The ONS also analysed the odds ratios by the primary complaint at arrival. This is that chart:
There are some odd anomalies here, mostly in groups which probably have small sample sizes.
The results are clearer if we stick to a single time cohort and compare the odds ratios for each condition.
The highest risk increases are in the groups with the widest error bars so might be unreliable (again if the ONS gave us the raw cohort sizes we could make a better judgement).
But the key message remains unchanged. At 12hr the mortality risk is between 50% and 400% higher than at 2hr even for conditions where the confidence intervals are tight.
Problems with the ONS data
While the key message of the analyses are clear, there are problems in how the ONS have chosen to present the results and one major potential issue with the data. Both might be used to undermine the results but are also easy for the ONS to fix without doing any more analysis.
The biggest issue is the size of the total cohort. The ONS claims to have a near-comprehensive dataset of people attending A&E. They claim to have omitted some data but hint that this didn’t cause large numbers of omissions. But their complete cohort only has 6.7m patients when about 16.1m attended A&E in the period. That’s a big gap.
It may not matter as the 6.7 m seems to be fairly representative of all attendances. But the failure to report where the missing records went is annoying. It might even be an error caused by their unfamiliarity with A&E data. Good A&E analysts will have approximate numbers of total attendance in their heads and will instantly wonder, as I did, why the sample is only 6.7m big. It is possible that the ONS accidentally omitted a big chunk of their data and nobody noticed the gap and, therefore, didn’t see that there was anything to explain. They claim to have collaborated with the RCEM, DHSC and NHSE but someone there should have noticed this gap (though, cynically, I might question the motivation of NHSE to correct errors given their track record in downright denying the EMJ analysis).
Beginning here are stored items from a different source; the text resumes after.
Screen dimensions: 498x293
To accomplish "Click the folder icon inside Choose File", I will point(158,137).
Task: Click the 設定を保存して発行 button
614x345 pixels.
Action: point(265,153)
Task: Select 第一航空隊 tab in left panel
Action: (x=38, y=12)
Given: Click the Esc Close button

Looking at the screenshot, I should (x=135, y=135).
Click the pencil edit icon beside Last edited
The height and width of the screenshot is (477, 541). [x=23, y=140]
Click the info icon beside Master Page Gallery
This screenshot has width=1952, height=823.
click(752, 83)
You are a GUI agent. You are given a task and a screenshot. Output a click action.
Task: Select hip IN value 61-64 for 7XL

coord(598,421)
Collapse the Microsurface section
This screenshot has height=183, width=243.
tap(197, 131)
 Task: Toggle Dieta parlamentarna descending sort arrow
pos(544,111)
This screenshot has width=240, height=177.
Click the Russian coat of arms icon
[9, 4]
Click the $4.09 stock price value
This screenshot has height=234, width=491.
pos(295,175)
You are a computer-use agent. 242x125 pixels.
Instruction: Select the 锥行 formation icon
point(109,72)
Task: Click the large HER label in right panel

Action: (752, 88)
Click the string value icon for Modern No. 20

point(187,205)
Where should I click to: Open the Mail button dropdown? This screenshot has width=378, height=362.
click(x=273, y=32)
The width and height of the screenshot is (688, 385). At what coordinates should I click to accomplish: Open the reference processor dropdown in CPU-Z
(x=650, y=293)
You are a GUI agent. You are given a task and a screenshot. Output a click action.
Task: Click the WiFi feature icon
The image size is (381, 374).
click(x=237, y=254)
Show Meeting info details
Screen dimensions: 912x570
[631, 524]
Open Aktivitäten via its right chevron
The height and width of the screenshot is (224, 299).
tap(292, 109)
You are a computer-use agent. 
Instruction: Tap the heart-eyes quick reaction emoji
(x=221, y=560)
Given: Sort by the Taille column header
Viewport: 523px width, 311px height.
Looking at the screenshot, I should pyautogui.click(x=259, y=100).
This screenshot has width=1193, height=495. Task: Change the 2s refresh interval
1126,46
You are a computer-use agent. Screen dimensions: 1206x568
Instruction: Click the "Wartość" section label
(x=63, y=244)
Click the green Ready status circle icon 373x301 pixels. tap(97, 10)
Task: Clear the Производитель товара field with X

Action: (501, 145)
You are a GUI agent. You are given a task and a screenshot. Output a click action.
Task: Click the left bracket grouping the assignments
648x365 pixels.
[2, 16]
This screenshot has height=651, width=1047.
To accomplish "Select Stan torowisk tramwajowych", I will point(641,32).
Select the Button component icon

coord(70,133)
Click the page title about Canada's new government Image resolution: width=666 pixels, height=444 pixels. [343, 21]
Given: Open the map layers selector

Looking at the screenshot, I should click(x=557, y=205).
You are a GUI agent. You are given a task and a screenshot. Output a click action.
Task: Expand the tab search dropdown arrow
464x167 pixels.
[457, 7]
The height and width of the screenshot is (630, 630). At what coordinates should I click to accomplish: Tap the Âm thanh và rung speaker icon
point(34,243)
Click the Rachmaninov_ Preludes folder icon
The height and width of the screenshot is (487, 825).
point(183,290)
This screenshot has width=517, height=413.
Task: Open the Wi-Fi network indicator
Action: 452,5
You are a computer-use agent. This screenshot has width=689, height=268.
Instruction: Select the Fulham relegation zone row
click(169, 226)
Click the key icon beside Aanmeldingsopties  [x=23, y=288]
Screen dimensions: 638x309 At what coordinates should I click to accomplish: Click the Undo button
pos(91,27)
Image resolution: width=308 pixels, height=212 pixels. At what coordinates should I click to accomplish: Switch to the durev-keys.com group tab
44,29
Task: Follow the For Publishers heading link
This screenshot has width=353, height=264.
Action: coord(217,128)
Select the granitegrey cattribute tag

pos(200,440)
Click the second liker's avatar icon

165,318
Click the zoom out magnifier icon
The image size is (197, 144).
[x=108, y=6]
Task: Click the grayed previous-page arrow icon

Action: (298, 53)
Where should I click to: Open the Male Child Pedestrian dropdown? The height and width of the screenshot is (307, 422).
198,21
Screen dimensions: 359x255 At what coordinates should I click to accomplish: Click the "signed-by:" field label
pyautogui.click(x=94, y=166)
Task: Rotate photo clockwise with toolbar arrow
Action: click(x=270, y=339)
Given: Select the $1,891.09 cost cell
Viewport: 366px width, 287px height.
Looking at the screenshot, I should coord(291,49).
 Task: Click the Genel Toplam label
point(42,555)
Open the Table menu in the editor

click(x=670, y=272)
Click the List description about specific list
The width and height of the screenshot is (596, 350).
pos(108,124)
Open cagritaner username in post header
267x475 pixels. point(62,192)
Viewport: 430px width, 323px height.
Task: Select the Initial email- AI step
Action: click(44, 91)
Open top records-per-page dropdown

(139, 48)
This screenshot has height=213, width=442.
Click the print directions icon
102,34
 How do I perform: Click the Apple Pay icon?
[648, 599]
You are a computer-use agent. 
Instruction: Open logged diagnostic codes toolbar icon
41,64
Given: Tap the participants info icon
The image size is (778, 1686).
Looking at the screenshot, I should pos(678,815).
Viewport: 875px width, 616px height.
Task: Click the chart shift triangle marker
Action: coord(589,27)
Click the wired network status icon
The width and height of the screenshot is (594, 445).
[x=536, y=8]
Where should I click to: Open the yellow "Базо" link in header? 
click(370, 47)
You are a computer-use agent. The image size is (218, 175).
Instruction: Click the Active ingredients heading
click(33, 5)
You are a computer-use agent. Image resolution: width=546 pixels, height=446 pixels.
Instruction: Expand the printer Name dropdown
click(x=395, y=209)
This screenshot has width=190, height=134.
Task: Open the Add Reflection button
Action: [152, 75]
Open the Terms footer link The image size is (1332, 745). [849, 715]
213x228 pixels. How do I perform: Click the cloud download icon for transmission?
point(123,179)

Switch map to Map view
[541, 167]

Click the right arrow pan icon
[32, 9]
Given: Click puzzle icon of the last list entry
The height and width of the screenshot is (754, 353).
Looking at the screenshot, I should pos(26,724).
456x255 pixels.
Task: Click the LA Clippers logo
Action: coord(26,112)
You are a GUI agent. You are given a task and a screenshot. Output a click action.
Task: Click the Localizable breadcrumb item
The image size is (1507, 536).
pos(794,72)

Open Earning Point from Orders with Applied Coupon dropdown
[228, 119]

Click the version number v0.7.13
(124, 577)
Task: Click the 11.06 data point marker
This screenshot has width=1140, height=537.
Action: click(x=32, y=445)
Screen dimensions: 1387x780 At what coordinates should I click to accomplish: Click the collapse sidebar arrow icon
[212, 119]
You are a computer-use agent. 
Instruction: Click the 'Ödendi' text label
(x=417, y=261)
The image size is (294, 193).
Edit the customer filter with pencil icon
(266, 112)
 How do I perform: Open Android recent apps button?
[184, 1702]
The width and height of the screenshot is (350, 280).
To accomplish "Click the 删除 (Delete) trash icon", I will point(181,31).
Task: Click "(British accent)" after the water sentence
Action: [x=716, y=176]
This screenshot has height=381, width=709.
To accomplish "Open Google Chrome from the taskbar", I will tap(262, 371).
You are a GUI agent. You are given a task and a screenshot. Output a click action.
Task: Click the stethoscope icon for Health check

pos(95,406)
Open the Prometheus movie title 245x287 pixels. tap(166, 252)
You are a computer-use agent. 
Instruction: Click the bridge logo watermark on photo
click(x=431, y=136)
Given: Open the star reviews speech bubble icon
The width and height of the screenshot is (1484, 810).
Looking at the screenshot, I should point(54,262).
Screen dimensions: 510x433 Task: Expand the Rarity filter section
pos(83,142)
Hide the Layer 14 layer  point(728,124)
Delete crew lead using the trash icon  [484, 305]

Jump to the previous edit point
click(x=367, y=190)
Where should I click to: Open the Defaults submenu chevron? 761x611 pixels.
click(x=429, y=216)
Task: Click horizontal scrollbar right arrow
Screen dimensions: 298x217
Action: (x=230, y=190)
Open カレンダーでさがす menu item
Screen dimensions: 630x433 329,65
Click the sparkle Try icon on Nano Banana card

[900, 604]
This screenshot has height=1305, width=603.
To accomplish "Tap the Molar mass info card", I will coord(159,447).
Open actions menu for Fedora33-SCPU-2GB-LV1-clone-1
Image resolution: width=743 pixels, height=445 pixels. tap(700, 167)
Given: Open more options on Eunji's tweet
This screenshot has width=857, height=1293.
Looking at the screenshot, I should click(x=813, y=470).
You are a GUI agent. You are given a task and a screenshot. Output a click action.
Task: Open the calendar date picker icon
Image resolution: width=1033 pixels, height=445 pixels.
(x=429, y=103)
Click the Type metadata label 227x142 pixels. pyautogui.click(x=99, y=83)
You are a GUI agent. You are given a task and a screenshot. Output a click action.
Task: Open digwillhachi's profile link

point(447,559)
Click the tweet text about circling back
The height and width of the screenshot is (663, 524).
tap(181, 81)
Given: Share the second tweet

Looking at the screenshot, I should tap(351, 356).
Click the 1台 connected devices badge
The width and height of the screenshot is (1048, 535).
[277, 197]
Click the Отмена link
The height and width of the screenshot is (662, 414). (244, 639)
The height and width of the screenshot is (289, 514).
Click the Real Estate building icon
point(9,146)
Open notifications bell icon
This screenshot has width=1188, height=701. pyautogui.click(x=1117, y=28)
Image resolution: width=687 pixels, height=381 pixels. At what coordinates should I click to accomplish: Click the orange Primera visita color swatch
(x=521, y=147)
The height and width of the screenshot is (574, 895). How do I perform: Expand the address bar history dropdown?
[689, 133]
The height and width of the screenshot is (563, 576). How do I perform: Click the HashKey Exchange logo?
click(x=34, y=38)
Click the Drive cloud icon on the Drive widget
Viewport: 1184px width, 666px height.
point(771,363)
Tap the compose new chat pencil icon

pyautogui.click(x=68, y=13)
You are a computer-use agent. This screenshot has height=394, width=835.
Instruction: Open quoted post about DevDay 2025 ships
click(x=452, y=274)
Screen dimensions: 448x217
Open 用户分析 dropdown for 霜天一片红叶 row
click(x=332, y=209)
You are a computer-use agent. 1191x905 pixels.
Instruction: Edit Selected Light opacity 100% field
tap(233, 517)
The other problems with the analysis as presented is that it omits the information needed to translate the analysis into simpler, starker counts of the number of excess deaths (a number that seems to have been very effective in getting journalistic and public attention).
This could be easily fixed without further analysis. The ONS could simply provide the actual base rates and cohort sizes for each analysis. As the analysis currently stands we don’t know, for example, the number of 80 year olds in the sample or the proportion of the attenders who were admitted.
So we can tell that the rate of death rises with longer waits but not the number of deaths that leads to.
Conclusion
The key message should not be ignored. Long waits kill patients.
This is particularly important given that the number of long waits has risen rapidly and is still rising. The annual total waiting more than 12hr is ten times longer than when the EMJ analysis was done and has more than doubled since the time covered in the ONS analysis.
But A&E performance is not a current top NHSE priority. And what is being set as the performance target by NHSE is based on an unambitious goal for 4hr performance. Some of us and the RCEM have suggested that A&E performance should be as important, if not more important, an improvement goal as elective waits. And that the first target for A&E performance should be to eliminate 12hr waits not to make minor improvements in 4hr waits.
I’m sure that the response to these results will contain a phrase something like “long A&E waits are completely unacceptable” perhaps accompanied by “everyone is trying extremely hard to improve A&E performance”. This is the stock answer when the consequences of A&E crowding hit the headlines. But, as Yoda said in Star Wars: ”There is no try: there is only do or not do”. Right now there is a lot of trying but not much doing.